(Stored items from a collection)
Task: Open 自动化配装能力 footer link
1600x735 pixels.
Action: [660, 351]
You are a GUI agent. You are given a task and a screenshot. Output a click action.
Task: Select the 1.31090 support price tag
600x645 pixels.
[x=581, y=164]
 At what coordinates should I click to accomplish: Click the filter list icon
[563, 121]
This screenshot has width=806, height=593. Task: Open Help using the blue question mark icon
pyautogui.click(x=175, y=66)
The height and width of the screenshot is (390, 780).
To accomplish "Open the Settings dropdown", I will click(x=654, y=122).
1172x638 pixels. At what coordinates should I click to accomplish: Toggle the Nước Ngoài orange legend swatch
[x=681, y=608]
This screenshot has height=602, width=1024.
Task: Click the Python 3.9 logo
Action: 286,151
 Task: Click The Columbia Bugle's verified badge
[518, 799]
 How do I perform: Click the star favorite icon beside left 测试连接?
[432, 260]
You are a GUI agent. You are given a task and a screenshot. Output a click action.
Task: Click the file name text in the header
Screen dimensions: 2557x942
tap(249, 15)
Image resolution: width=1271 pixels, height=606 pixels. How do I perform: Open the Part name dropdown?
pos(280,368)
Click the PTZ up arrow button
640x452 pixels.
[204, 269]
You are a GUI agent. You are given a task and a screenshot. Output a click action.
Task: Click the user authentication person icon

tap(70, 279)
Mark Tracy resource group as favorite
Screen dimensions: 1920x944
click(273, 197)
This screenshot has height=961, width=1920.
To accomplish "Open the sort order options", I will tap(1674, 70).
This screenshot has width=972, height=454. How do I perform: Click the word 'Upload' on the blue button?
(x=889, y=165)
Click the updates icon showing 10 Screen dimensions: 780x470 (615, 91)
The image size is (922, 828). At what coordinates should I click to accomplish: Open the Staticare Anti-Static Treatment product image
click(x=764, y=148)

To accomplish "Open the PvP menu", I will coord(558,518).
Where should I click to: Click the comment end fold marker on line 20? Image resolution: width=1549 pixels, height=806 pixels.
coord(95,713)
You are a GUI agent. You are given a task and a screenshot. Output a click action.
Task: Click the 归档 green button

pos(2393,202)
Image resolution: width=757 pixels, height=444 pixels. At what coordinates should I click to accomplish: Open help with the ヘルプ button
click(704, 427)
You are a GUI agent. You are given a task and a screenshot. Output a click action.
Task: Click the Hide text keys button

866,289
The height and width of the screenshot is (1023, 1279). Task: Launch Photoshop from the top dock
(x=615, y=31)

About this exercise
Restate the records above word for word, omitting nothing.

Your response
Task: Open 自动化配装能力 footer link
1600x735 pixels.
Action: [660, 351]
You are a GUI agent. You are given a task and a screenshot. Output a click action.
Task: Select the 1.31090 support price tag
600x645 pixels.
[x=581, y=164]
 At what coordinates should I click to accomplish: Click the filter list icon
[563, 121]
This screenshot has width=806, height=593. Task: Open Help using the blue question mark icon
pyautogui.click(x=175, y=66)
The height and width of the screenshot is (390, 780).
To accomplish "Open the Settings dropdown", I will click(x=654, y=122).
1172x638 pixels. At what coordinates should I click to accomplish: Toggle the Nước Ngoài orange legend swatch
[x=681, y=608]
This screenshot has height=602, width=1024.
Task: Click the Python 3.9 logo
Action: 286,151
 Task: Click The Columbia Bugle's verified badge
[518, 799]
 How do I perform: Click the star favorite icon beside left 测试连接?
[432, 260]
You are a GUI agent. You are given a task and a screenshot. Output a click action.
Task: Click the file name text in the header
Screen dimensions: 2557x942
tap(249, 15)
Image resolution: width=1271 pixels, height=606 pixels. How do I perform: Open the Part name dropdown?
pos(280,368)
Click the PTZ up arrow button
640x452 pixels.
[204, 269]
You are a GUI agent. You are given a task and a screenshot. Output a click action.
Task: Click the user authentication person icon

tap(70, 279)
Mark Tracy resource group as favorite
Screen dimensions: 1920x944
click(273, 197)
This screenshot has height=961, width=1920.
To accomplish "Open the sort order options", I will tap(1674, 70).
This screenshot has width=972, height=454. How do I perform: Click the word 'Upload' on the blue button?
(x=889, y=165)
Click the updates icon showing 10 Screen dimensions: 780x470 (615, 91)
The image size is (922, 828). At what coordinates should I click to accomplish: Open the Staticare Anti-Static Treatment product image
click(x=764, y=148)

To accomplish "Open the PvP menu", I will coord(558,518).
Where should I click to: Click the comment end fold marker on line 20? Image resolution: width=1549 pixels, height=806 pixels.
coord(95,713)
You are a GUI agent. You are given a task and a screenshot. Output a click action.
Task: Click the 归档 green button

pos(2393,202)
Image resolution: width=757 pixels, height=444 pixels. At what coordinates should I click to accomplish: Open help with the ヘルプ button
click(704, 427)
You are a GUI agent. You are given a task and a screenshot. Output a click action.
Task: Click the Hide text keys button

866,289
The height and width of the screenshot is (1023, 1279). Task: Launch Photoshop from the top dock
(x=615, y=31)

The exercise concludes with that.